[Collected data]
════

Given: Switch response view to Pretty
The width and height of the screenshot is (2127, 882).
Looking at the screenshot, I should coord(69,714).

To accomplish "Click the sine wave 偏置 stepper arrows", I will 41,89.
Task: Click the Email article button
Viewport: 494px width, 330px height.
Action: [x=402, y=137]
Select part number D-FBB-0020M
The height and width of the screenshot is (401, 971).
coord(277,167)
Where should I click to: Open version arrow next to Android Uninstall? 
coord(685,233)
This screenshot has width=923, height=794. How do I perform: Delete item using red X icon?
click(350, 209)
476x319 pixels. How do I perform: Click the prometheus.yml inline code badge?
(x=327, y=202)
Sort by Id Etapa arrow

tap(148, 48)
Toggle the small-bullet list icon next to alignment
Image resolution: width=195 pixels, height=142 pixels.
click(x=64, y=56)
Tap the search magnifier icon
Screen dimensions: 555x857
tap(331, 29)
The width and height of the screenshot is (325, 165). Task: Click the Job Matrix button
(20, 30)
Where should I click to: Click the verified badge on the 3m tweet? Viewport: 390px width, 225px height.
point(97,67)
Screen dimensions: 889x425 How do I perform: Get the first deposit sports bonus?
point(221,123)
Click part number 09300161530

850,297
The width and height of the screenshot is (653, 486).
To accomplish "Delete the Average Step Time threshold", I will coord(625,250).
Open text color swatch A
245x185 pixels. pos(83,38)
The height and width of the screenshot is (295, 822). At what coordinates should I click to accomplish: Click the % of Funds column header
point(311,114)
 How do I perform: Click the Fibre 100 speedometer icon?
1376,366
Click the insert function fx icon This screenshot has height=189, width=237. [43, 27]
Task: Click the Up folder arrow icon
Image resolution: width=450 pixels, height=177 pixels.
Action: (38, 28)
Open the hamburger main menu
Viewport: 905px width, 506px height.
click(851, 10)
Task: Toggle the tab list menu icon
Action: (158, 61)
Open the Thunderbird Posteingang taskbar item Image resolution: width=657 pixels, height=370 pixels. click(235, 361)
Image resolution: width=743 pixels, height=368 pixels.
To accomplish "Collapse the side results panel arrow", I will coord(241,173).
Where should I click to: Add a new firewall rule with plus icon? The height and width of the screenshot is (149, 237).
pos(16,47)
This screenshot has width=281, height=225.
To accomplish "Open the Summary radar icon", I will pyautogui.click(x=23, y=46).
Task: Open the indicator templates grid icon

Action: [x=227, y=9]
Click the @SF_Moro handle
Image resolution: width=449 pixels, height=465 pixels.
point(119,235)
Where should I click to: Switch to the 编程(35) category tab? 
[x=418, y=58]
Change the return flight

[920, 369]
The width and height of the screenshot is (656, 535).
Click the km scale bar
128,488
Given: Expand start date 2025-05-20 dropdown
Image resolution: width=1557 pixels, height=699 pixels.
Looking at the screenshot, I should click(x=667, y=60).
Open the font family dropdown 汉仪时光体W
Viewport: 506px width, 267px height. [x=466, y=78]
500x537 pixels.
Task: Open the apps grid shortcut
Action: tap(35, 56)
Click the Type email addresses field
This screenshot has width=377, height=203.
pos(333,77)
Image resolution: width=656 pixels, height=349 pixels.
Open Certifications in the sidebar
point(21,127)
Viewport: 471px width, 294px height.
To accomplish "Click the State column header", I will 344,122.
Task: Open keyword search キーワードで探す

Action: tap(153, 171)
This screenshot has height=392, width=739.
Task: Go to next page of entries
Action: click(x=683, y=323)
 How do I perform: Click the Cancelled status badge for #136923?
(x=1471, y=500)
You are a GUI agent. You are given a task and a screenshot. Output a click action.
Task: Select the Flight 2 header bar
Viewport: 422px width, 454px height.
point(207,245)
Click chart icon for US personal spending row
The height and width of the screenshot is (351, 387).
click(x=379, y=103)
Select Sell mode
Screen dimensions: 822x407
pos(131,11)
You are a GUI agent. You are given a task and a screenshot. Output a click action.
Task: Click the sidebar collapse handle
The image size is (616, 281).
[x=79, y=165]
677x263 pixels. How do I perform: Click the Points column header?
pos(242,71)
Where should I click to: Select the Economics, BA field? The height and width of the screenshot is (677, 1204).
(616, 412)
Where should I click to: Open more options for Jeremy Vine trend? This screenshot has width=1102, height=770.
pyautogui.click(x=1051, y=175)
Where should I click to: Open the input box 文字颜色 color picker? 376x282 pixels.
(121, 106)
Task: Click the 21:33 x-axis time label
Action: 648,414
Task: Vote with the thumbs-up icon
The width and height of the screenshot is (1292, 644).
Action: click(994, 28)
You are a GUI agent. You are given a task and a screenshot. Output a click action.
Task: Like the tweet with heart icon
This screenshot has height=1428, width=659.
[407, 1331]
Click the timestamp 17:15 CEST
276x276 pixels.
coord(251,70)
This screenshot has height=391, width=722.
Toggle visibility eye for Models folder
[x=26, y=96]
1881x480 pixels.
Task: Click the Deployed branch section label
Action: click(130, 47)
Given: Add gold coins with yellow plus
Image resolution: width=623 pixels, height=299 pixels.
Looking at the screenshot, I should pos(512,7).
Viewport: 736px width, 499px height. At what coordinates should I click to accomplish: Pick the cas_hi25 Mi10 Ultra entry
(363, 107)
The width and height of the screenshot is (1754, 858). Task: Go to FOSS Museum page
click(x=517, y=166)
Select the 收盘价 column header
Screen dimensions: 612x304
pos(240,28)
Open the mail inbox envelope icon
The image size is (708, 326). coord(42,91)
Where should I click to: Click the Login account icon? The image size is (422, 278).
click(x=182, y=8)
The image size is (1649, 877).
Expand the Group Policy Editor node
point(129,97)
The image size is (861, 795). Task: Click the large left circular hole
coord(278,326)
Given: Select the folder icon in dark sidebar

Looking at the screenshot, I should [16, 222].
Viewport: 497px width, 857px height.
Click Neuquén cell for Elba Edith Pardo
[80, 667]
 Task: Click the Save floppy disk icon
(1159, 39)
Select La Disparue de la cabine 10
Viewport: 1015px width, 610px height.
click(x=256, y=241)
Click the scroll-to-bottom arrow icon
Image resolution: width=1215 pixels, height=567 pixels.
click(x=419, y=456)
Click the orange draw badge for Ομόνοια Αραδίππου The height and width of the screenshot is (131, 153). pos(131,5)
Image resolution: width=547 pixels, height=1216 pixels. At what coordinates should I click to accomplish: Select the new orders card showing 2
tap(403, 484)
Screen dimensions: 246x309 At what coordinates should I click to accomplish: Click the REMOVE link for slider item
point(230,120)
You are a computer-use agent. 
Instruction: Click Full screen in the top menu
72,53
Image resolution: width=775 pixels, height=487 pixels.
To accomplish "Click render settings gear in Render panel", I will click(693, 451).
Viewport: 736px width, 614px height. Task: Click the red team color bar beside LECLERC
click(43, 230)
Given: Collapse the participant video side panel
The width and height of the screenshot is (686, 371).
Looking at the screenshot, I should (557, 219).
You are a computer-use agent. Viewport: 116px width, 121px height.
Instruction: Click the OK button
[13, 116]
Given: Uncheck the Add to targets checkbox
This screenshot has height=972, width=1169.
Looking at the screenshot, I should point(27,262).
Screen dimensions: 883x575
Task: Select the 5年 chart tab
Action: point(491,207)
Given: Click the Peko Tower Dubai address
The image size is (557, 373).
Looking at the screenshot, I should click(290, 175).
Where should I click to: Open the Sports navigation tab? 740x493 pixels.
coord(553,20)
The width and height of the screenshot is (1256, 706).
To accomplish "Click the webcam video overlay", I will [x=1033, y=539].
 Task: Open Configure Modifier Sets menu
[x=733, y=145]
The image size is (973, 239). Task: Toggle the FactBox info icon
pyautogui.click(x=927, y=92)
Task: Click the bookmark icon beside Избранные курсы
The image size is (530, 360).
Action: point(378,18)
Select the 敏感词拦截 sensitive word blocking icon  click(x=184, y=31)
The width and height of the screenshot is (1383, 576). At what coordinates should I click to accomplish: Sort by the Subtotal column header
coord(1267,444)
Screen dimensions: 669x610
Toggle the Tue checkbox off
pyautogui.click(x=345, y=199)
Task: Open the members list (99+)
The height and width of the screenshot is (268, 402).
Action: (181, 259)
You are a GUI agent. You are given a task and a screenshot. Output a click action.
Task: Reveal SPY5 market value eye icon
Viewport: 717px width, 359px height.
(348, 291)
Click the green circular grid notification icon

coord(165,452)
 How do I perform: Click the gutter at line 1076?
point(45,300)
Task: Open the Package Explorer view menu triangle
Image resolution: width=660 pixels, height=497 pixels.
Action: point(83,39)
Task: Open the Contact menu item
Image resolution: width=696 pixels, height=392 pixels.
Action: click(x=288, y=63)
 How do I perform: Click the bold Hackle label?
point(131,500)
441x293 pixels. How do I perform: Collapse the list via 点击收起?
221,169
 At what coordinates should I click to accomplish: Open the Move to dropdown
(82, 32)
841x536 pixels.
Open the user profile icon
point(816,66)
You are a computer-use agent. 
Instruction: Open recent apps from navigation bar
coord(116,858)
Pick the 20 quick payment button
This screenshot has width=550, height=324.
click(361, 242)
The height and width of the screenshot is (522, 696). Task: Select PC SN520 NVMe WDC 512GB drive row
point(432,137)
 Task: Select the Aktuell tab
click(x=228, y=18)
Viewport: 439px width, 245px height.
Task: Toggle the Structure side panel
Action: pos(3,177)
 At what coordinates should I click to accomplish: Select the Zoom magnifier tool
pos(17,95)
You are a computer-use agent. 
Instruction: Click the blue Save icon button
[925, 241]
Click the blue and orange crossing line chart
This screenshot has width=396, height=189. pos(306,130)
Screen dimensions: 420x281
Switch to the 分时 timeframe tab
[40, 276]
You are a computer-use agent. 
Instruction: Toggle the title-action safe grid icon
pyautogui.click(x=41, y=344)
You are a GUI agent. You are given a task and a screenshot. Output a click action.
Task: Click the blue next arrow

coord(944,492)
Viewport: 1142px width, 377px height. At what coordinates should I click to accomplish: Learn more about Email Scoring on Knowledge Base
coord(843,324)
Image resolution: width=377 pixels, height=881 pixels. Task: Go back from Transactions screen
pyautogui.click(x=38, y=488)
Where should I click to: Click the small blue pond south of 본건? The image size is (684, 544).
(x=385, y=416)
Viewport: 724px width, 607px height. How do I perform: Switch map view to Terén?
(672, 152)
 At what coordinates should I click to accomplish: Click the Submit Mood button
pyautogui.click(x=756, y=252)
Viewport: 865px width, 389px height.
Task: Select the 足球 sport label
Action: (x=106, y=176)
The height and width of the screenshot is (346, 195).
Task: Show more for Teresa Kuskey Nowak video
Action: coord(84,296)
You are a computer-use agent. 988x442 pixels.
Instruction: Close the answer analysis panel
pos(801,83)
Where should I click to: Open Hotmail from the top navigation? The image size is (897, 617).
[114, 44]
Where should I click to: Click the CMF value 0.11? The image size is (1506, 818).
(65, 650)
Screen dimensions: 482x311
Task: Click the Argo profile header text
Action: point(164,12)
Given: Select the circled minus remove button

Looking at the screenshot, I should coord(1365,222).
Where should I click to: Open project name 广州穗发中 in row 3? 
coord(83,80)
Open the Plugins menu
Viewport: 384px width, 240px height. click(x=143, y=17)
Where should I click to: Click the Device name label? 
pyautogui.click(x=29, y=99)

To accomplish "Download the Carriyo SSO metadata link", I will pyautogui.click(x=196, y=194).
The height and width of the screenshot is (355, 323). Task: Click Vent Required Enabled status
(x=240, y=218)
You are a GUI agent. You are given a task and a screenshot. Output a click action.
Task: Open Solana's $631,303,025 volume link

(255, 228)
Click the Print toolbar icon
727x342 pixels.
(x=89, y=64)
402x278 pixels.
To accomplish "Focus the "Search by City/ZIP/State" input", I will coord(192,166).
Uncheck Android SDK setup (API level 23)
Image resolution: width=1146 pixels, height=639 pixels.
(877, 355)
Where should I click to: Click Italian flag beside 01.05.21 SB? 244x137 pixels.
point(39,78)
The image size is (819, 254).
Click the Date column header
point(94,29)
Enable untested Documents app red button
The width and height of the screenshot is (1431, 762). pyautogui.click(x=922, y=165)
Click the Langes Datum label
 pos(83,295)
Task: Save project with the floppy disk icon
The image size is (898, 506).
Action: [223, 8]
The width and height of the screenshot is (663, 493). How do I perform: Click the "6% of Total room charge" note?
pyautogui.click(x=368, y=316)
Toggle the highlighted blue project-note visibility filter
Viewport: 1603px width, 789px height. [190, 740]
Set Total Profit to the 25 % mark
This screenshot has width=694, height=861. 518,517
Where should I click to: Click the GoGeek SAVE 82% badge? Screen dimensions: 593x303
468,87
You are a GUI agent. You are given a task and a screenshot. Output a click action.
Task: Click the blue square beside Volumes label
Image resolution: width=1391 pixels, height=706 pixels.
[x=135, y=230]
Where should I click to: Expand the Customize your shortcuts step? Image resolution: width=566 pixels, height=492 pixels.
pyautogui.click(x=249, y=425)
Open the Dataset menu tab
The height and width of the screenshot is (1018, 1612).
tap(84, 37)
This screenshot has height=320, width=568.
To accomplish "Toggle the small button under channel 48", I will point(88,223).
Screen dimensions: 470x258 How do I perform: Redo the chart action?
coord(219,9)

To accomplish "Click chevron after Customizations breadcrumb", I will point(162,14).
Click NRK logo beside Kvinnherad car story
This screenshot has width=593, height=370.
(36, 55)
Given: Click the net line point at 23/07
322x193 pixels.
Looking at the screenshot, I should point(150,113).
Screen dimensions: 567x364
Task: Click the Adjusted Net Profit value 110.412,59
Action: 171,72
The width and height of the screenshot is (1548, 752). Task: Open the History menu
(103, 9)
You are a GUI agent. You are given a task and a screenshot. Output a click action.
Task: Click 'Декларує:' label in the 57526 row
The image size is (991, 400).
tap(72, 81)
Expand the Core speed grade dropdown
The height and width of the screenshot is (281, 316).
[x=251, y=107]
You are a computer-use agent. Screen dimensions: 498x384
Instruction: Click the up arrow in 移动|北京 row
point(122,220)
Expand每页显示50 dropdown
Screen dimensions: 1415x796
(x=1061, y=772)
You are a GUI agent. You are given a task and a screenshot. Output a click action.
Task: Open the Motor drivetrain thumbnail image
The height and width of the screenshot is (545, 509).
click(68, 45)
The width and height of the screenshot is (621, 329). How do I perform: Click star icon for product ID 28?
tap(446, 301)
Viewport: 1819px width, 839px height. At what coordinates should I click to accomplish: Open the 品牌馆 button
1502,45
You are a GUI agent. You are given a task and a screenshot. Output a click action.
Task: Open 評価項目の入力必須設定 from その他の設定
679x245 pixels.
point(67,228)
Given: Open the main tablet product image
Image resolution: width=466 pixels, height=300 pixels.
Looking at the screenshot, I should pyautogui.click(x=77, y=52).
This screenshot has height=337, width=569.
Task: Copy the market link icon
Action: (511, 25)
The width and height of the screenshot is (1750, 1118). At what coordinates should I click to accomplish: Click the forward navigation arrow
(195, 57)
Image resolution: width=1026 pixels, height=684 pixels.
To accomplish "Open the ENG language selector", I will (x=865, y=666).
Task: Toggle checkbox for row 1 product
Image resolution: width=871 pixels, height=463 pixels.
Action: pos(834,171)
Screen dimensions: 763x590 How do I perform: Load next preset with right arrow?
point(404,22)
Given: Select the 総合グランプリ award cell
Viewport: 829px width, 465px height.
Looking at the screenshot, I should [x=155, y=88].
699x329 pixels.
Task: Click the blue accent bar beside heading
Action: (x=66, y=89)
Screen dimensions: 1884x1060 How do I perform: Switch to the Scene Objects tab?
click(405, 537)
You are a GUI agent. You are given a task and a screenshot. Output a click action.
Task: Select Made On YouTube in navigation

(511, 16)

════

[EXERCISE BRIEF]
Search the data for the word "main" and copy each line where it appears.

[OUTPUT OF THE EXERCISE]
Open the hamburger main menu
Given: Open the main tablet product image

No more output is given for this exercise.